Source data
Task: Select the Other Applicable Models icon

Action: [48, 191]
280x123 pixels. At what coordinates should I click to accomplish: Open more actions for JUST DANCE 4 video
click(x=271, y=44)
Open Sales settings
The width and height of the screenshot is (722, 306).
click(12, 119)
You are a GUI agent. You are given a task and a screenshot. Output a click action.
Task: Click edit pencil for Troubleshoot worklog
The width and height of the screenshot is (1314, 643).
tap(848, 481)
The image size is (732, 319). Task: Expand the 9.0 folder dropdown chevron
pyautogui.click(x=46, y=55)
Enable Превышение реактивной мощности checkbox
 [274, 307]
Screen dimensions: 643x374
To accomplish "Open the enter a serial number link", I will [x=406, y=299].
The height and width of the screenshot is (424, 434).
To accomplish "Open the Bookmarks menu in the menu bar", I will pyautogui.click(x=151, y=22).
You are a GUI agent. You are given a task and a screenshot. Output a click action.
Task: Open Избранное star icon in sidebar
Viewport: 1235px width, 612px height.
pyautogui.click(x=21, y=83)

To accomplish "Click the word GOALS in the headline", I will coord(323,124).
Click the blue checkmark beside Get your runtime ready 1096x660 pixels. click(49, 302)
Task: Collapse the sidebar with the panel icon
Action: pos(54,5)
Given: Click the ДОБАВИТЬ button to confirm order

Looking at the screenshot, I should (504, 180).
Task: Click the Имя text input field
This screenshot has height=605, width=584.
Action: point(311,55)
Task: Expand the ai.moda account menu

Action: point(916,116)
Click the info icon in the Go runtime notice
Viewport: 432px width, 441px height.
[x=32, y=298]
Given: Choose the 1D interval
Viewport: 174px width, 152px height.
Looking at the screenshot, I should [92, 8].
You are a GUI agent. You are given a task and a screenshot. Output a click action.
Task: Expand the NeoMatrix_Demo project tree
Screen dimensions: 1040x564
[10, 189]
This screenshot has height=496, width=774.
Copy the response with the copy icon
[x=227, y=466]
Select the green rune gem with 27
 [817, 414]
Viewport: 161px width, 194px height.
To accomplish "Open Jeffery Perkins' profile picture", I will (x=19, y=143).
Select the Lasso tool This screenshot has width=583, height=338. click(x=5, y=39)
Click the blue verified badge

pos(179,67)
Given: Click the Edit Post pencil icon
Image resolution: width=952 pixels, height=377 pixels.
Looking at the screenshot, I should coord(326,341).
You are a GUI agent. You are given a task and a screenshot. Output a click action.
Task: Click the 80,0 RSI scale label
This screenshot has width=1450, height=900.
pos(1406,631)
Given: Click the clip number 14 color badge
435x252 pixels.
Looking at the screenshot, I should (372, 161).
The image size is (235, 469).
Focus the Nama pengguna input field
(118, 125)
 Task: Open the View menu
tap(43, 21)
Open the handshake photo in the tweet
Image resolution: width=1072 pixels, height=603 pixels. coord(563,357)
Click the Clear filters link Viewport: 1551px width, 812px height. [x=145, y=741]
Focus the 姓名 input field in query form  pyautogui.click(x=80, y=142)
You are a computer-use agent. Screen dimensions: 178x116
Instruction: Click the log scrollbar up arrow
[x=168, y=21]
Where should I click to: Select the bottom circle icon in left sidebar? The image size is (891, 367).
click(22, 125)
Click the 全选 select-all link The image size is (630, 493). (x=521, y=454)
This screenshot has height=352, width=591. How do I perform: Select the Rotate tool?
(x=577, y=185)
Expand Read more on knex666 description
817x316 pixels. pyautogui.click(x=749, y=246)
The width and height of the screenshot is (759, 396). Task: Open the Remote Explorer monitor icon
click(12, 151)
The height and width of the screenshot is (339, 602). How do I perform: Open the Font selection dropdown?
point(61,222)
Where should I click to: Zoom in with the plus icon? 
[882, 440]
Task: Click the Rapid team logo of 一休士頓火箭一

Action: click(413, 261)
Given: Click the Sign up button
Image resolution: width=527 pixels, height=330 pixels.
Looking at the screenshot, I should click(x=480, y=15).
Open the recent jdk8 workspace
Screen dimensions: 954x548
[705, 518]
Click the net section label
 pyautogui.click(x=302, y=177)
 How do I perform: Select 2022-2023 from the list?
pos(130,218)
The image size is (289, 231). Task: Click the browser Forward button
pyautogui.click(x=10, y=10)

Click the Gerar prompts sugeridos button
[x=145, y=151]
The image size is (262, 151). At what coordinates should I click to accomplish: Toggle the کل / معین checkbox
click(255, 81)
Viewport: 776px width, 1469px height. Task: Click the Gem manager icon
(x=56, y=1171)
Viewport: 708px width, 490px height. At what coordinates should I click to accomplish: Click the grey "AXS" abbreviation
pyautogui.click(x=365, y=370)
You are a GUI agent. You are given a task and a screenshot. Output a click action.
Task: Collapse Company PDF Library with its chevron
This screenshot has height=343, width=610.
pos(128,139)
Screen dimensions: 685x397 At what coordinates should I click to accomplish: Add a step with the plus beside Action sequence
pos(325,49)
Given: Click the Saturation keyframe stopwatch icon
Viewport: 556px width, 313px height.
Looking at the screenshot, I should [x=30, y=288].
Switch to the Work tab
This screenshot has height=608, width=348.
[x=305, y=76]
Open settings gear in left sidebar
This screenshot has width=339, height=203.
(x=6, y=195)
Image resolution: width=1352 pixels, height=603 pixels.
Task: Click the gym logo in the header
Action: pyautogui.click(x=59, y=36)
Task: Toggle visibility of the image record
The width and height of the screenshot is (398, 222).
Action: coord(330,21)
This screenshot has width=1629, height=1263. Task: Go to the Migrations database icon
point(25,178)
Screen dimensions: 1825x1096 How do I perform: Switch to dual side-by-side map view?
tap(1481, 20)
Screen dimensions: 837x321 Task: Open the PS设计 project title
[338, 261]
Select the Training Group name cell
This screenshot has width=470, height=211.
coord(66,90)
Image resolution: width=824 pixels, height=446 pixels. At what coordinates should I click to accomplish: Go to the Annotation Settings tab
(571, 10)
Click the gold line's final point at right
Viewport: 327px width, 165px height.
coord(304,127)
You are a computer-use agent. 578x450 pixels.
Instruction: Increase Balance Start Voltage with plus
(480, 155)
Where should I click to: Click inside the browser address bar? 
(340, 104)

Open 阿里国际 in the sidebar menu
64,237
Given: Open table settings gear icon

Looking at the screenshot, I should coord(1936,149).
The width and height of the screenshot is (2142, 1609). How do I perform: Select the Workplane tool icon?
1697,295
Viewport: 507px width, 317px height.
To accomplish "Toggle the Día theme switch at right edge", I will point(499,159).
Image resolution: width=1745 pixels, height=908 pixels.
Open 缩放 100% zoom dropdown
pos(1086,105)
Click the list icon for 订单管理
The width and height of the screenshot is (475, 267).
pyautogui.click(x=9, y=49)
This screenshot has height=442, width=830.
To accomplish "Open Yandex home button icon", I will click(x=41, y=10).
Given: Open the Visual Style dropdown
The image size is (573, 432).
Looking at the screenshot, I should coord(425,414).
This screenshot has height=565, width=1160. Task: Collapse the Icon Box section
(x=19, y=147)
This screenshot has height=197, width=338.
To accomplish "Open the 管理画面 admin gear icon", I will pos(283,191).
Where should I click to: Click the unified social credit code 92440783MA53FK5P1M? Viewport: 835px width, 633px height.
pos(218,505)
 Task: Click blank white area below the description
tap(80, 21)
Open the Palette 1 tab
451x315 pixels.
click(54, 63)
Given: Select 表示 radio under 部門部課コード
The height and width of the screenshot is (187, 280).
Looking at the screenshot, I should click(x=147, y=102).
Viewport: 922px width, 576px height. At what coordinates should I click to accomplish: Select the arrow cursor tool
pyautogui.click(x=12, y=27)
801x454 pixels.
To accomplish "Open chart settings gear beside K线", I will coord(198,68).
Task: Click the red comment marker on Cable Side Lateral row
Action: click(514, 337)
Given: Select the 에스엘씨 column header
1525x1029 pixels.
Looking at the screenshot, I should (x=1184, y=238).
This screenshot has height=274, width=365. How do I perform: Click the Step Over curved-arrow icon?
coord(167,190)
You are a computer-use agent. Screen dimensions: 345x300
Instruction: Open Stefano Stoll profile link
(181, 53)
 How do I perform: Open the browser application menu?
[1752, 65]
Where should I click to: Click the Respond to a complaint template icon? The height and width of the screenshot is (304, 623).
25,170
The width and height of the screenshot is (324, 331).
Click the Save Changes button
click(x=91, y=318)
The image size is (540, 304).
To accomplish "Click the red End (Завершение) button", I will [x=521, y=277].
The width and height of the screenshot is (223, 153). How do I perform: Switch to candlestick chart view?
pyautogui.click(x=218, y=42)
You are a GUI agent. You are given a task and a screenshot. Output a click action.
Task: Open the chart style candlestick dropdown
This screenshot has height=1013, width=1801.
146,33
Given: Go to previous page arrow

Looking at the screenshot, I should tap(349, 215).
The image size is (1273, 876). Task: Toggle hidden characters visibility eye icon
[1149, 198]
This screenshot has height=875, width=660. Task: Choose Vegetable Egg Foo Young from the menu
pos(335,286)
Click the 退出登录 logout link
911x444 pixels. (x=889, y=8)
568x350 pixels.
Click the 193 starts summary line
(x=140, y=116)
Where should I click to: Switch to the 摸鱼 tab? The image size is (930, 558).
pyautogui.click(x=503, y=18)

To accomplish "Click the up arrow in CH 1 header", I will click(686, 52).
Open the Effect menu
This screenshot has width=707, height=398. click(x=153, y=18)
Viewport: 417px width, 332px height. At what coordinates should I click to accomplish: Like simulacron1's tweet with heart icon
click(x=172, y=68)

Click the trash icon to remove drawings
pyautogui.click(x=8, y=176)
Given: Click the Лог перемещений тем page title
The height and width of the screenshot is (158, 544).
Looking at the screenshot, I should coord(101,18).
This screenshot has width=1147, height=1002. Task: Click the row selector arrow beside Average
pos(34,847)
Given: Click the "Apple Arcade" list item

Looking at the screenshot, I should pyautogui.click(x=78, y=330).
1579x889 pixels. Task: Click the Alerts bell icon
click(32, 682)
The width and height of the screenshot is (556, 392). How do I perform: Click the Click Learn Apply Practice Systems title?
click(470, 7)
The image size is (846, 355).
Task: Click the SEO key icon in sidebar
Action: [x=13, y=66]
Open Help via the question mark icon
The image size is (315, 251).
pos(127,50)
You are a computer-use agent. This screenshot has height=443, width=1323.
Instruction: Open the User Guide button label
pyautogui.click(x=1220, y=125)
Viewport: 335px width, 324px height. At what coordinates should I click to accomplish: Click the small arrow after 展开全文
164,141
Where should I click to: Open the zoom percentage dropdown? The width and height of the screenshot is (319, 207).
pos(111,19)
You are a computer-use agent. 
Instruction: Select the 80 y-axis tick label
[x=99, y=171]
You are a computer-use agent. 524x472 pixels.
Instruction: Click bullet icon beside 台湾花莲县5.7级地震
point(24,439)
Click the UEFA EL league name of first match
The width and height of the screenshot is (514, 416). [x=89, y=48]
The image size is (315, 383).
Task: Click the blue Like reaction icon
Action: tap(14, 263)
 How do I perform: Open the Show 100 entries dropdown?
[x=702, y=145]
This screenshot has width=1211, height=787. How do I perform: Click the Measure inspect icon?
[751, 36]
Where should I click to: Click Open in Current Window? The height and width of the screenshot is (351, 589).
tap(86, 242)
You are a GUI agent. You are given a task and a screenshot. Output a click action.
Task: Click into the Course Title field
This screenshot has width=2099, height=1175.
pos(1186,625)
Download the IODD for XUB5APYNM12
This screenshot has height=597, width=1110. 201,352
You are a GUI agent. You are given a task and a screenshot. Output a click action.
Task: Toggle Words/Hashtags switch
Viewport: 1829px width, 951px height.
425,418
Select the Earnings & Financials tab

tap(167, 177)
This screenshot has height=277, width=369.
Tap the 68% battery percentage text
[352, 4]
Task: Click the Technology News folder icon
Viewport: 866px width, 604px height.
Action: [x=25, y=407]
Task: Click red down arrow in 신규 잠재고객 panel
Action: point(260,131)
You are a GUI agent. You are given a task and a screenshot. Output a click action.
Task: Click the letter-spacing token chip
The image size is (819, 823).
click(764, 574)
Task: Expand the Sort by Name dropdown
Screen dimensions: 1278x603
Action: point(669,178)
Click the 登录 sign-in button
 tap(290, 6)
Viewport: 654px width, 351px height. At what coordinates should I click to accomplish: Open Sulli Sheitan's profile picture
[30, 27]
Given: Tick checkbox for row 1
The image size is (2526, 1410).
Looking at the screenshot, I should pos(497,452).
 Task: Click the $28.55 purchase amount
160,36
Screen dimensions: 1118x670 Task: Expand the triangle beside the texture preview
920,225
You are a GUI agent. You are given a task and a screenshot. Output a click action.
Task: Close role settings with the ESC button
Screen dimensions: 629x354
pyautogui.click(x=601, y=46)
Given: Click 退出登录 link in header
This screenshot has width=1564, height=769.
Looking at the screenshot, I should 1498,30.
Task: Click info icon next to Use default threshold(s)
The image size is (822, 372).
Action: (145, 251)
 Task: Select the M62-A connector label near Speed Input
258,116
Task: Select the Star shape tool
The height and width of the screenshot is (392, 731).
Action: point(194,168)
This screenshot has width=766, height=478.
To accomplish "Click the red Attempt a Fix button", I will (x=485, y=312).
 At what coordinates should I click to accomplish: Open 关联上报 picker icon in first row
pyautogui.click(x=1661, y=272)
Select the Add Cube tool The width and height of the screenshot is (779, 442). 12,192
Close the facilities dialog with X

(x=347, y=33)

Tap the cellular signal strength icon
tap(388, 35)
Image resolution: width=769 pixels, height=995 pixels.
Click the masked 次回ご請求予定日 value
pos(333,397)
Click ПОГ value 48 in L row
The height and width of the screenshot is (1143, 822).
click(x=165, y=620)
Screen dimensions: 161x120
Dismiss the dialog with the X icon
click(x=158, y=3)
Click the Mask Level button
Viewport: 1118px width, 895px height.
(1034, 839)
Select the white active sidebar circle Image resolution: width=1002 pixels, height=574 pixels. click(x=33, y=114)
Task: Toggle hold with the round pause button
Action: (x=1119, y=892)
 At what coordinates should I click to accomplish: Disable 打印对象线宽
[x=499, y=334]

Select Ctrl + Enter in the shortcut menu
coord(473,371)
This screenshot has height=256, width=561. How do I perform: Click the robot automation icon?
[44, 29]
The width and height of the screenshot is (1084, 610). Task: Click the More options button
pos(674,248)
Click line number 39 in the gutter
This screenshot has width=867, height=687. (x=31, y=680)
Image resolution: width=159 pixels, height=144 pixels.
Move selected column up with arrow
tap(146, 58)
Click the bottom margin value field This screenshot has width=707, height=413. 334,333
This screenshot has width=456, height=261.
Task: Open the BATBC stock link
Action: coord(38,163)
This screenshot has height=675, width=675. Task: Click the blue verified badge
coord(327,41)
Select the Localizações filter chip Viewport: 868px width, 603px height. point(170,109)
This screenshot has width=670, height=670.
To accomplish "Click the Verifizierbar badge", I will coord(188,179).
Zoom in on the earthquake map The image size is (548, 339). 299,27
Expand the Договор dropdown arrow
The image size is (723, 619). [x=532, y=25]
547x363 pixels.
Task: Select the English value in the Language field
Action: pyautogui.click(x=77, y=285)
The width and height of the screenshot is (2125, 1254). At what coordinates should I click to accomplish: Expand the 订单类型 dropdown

#### TASK DETAILS
Arrange the lines of the material above, from the line containing "You are a computer-use agent. 524x472 pixels." through the line containing "point(24,439)" (both included), as a Markdown table. Use the columns "Row" for a row number and "Line" for the line, and leave out any blank lines.

#### TASK ANSWER
| Row | Line |
|---|---|
| 1 | You are a computer-use agent. 524x472 pixels. |
| 2 | Instruction: Click bullet icon beside 台湾花莲县5.7级地震 |
| 3 | point(24,439) |